═════ Stored data ═════
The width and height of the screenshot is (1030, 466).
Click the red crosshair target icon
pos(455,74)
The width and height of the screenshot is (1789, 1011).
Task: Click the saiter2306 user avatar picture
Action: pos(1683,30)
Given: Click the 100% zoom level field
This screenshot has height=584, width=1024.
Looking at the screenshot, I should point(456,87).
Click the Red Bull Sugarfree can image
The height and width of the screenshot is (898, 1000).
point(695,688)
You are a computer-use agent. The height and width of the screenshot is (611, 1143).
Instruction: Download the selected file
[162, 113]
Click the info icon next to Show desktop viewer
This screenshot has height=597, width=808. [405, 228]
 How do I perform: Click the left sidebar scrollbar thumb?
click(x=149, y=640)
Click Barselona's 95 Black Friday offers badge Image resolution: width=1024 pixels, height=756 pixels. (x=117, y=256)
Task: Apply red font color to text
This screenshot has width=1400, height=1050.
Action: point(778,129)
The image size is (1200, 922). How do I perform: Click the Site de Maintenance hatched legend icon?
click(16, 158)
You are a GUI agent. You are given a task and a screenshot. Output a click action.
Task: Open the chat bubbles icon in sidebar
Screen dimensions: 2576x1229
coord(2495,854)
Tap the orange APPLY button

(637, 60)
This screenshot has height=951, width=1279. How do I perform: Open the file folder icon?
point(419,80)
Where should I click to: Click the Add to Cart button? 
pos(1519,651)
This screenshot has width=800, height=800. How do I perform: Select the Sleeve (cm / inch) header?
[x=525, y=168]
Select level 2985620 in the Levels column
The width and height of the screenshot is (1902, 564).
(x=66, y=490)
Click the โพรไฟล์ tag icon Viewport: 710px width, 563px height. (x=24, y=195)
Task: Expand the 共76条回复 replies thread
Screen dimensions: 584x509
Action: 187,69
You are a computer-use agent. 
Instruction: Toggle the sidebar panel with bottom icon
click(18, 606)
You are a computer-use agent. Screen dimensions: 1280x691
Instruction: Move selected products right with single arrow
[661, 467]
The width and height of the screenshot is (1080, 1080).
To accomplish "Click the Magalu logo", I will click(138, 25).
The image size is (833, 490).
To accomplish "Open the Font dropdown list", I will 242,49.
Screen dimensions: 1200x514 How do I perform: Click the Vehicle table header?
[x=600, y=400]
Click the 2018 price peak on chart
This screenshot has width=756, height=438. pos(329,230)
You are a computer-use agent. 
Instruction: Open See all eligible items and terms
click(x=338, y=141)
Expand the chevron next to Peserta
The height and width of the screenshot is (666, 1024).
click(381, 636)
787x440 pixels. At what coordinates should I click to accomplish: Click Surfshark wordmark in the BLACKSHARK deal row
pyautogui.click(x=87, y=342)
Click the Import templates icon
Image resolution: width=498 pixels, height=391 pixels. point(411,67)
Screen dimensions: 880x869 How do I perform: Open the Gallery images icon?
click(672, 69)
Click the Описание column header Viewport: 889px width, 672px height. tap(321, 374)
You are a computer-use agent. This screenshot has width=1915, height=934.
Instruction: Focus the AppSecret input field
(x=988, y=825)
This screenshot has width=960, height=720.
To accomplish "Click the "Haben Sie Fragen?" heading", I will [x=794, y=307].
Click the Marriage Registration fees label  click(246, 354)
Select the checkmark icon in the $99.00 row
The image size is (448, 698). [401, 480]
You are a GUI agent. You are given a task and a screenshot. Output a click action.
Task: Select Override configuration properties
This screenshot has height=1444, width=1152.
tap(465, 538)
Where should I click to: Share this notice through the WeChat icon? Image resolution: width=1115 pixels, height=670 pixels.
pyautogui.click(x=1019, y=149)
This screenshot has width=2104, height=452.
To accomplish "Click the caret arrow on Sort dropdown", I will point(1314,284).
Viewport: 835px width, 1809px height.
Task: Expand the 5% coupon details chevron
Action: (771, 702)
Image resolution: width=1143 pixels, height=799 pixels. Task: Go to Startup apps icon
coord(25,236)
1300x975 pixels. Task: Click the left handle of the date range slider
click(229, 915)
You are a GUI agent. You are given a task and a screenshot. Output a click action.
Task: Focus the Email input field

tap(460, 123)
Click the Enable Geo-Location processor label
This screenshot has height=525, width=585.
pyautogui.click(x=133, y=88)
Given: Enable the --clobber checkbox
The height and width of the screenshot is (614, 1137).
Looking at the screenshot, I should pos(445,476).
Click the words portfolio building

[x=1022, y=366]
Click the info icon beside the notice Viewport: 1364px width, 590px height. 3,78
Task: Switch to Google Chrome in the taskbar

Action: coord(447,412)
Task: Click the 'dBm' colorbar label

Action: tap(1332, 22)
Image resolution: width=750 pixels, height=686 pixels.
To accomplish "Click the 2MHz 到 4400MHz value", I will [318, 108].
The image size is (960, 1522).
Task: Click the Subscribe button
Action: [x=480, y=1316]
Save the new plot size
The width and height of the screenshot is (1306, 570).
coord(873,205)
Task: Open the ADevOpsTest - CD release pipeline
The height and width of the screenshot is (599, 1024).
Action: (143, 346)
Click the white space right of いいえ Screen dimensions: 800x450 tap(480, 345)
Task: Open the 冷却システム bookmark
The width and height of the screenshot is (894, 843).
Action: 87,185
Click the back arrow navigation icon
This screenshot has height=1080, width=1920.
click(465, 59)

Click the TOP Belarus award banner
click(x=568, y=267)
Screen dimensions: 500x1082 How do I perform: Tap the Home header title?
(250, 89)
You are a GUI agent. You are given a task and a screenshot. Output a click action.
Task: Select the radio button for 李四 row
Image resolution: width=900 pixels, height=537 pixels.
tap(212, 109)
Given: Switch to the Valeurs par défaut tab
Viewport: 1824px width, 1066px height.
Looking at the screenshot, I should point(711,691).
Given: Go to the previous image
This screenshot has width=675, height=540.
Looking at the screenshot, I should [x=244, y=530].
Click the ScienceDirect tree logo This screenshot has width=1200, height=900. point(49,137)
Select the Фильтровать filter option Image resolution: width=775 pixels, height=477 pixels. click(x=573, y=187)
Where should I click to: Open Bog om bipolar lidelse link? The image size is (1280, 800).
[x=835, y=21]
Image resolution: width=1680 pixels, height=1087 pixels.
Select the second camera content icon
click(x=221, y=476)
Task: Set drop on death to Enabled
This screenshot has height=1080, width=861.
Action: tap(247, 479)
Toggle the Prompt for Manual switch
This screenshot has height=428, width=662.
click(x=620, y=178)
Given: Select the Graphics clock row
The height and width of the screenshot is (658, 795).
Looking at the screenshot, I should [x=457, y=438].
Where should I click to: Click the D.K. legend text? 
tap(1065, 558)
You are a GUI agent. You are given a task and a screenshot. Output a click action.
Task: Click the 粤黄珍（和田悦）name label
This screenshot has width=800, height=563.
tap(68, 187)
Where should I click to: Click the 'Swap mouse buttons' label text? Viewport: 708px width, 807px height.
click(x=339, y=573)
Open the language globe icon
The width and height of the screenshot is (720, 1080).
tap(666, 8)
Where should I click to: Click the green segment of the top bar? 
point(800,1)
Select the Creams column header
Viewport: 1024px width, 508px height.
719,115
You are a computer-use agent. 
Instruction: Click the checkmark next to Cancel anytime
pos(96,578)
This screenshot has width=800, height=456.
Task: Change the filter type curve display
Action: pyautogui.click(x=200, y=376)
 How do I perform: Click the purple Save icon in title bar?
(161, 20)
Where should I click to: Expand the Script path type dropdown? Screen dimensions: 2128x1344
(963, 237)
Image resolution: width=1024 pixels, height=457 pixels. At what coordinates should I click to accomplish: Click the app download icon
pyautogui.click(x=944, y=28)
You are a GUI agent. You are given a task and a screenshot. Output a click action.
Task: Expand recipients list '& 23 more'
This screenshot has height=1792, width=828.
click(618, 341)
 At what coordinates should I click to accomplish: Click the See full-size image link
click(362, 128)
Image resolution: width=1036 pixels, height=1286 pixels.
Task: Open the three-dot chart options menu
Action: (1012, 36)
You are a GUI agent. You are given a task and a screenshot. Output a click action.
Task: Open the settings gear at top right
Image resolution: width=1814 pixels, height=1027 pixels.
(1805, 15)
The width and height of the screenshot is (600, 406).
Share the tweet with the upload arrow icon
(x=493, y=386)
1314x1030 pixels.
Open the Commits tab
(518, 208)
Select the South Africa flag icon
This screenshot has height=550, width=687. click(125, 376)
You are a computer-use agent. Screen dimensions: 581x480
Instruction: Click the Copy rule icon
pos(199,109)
═════
Extract from the records above the lines from the one containing "Toggle the Prompt for Manual switch" to the one containing "The width and height of the screenshot is (600, 406).", both lines included, exactly as they appear and with nothing else.

Exercise result:
Toggle the Prompt for Manual switch
This screenshot has height=428, width=662.
click(x=620, y=178)
Given: Select the Graphics clock row
The height and width of the screenshot is (658, 795).
Looking at the screenshot, I should [x=457, y=438].
Where should I click to: Click the D.K. legend text? 
tap(1065, 558)
You are a GUI agent. You are given a task and a screenshot. Output a click action.
Task: Click the 粤黄珍（和田悦）name label
This screenshot has width=800, height=563.
tap(68, 187)
Where should I click to: Click the 'Swap mouse buttons' label text? Viewport: 708px width, 807px height.
click(x=339, y=573)
Open the language globe icon
The width and height of the screenshot is (720, 1080).
tap(666, 8)
Where should I click to: Click the green segment of the top bar? 
point(800,1)
Select the Creams column header
Viewport: 1024px width, 508px height.
719,115
You are a computer-use agent. 
Instruction: Click the checkmark next to Cancel anytime
pos(96,578)
This screenshot has width=800, height=456.
Task: Change the filter type curve display
Action: pyautogui.click(x=200, y=376)
 How do I perform: Click the purple Save icon in title bar?
(161, 20)
Where should I click to: Expand the Script path type dropdown? Screen dimensions: 2128x1344
(963, 237)
Image resolution: width=1024 pixels, height=457 pixels. At what coordinates should I click to accomplish: Click the app download icon
pyautogui.click(x=944, y=28)
You are a GUI agent. You are given a task and a screenshot. Output a click action.
Task: Expand recipients list '& 23 more'
This screenshot has height=1792, width=828.
click(618, 341)
 At what coordinates should I click to accomplish: Click the See full-size image link
click(362, 128)
Image resolution: width=1036 pixels, height=1286 pixels.
Task: Open the three-dot chart options menu
Action: (1012, 36)
You are a GUI agent. You are given a task and a screenshot. Output a click action.
Task: Open the settings gear at top right
Image resolution: width=1814 pixels, height=1027 pixels.
(1805, 15)
The width and height of the screenshot is (600, 406).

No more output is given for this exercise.